Toutes ces personnes ne trahissent pas la monarchie légitime, mais elles servent d’instruments à la faction qui la trahit : en les voyant soutenir des hommes pervers et des opinions révolutionnaires, la foule, qui ne raisonne pas, croit que la raison est du côté de ces opinions et de ces hommes pervers. Ils entraînent ainsi par l’autorité de leur exemple et affoiblissent le bataillon des fidèles.

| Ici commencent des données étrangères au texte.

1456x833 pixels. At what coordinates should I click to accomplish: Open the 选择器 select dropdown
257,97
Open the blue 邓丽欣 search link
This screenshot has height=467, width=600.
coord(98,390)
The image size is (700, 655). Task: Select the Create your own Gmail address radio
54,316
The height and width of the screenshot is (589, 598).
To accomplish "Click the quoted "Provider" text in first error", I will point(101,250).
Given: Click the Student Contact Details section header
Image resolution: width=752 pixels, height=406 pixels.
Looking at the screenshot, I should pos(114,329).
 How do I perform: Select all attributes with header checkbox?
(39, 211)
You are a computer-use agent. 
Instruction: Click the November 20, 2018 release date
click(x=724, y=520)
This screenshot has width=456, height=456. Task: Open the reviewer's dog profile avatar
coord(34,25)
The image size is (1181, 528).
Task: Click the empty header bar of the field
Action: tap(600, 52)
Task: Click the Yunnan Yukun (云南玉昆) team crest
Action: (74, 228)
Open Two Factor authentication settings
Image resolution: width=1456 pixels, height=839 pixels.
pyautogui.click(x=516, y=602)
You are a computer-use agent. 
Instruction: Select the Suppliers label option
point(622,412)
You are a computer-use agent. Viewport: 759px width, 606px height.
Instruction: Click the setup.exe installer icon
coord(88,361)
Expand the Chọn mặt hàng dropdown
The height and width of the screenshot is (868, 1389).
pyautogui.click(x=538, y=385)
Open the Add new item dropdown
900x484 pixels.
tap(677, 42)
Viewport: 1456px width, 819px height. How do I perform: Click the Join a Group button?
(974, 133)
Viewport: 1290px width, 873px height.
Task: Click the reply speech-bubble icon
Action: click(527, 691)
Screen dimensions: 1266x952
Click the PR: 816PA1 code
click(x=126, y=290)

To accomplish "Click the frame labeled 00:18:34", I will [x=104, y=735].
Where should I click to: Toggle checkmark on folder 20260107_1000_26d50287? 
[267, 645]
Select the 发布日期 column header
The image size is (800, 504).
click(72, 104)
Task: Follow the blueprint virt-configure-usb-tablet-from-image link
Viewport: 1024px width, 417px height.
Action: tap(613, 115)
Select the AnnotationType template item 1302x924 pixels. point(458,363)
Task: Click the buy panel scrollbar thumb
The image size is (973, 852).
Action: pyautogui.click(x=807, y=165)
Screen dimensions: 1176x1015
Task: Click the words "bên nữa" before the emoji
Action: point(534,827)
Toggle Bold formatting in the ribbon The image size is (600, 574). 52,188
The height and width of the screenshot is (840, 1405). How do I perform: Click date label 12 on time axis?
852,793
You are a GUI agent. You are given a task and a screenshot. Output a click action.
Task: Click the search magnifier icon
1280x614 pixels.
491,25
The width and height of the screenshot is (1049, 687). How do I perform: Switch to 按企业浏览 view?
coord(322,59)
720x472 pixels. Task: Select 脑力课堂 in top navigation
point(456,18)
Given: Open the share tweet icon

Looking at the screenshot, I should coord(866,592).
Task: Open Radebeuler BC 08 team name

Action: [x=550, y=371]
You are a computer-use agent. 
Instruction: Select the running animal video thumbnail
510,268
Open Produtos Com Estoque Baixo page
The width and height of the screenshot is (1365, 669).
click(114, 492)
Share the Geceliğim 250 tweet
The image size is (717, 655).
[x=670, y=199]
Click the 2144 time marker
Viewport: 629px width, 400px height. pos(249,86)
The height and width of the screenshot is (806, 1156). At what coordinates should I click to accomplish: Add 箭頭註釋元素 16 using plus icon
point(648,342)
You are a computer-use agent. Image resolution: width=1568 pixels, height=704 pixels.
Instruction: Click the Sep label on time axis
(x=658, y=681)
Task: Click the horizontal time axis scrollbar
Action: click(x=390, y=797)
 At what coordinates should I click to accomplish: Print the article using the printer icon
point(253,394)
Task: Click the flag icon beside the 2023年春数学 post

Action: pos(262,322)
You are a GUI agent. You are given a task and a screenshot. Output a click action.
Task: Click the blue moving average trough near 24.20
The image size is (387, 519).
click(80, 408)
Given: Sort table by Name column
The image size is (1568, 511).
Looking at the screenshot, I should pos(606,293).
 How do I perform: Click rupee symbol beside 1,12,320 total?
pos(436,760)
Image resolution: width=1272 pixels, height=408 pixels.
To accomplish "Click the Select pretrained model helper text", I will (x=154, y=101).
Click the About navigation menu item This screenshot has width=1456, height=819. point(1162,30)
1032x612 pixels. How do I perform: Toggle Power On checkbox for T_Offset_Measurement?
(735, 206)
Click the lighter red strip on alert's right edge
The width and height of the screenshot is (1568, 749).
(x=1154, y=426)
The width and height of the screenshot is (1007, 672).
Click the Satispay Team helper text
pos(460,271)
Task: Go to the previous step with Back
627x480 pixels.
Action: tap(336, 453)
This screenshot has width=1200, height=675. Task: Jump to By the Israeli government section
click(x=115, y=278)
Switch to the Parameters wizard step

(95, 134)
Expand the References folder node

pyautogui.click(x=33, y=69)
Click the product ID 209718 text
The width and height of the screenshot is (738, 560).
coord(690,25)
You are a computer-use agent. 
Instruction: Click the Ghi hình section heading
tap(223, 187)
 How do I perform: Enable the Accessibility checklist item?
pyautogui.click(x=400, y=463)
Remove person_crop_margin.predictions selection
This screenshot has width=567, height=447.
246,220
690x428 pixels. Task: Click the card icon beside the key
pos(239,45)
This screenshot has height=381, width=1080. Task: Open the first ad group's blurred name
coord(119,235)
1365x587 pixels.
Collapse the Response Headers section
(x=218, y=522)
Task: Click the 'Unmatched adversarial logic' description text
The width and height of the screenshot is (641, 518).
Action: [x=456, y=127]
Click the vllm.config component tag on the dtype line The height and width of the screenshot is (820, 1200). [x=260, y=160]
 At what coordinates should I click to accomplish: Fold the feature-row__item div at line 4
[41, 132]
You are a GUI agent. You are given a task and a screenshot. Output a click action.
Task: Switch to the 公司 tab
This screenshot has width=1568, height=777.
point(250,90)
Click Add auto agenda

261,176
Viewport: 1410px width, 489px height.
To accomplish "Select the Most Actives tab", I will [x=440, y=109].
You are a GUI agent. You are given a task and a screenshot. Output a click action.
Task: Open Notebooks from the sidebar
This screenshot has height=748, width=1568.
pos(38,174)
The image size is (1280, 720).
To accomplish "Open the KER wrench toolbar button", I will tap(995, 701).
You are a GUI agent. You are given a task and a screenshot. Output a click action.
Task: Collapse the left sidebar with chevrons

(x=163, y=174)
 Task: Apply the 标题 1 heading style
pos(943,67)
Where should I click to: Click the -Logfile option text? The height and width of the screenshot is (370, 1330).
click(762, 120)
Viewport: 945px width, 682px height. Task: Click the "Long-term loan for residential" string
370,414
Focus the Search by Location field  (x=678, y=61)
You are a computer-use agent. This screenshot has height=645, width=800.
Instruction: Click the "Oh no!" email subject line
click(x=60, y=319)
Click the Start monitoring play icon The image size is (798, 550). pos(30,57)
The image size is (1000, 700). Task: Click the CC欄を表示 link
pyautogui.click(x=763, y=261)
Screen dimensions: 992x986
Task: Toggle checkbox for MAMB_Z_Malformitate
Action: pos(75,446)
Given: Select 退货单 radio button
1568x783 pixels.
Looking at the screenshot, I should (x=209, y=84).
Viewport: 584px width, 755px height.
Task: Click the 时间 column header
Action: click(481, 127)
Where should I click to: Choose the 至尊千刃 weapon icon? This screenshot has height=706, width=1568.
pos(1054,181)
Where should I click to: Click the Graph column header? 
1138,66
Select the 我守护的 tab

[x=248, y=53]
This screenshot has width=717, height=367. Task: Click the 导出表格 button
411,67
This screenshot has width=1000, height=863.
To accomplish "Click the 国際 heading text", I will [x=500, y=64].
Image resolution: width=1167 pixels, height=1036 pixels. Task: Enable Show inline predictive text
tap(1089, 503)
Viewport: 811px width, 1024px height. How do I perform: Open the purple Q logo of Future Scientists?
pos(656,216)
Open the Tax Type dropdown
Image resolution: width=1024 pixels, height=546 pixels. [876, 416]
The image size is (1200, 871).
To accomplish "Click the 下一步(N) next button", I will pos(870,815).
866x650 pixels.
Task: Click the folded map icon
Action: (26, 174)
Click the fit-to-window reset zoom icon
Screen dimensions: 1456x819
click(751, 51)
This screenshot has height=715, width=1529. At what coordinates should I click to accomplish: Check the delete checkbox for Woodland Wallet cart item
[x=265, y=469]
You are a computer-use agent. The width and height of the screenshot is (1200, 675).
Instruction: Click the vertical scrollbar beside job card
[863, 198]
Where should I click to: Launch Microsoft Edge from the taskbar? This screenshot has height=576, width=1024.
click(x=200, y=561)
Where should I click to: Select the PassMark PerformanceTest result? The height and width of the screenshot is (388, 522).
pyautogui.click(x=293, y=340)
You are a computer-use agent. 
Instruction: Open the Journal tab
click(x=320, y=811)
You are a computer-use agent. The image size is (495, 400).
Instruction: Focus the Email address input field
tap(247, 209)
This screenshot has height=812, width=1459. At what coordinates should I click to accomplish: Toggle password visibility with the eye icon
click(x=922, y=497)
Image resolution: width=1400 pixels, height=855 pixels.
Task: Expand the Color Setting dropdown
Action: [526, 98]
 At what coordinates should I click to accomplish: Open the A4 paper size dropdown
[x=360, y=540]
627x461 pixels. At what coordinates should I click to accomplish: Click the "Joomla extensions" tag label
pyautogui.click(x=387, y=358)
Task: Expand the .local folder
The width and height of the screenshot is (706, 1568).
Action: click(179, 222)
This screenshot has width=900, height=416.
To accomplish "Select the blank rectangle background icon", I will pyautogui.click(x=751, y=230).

Quand l’événement viendra les réveiller ; quand, surpris par la catastrophe, ils s’apercevront qu’ils ont été les dupes des misérables qu’ils protègent, qu’ils ont servi de marchepied à l’usurpation, alors ils se feront loyalement tuer aux pieds du monarque, mais la monarchie sera perdue.

CHAPITRE XLVI.
POLITIQUE EXTÉRIEURE DU SYSTÈME DES INTÉRÊTS RÉVOLUTIONNAIRES.

Comment parlerai-je du dernier appui que cherchent les intérêts révolutionnaires ? Qui auroit jamais imaginé que des François, pour conserver de misérables places, pour faire triompher les principes de la révolution, pour amener la destruction de la légitimité, iroient jusqu’à s’appuyer sur des autorités autres que celles de la patrie, jusqu’à menacer ceux qui ne pensent pas comme eux de forces qui, grâce au ciel ! ne sont pas entre leurs mains ?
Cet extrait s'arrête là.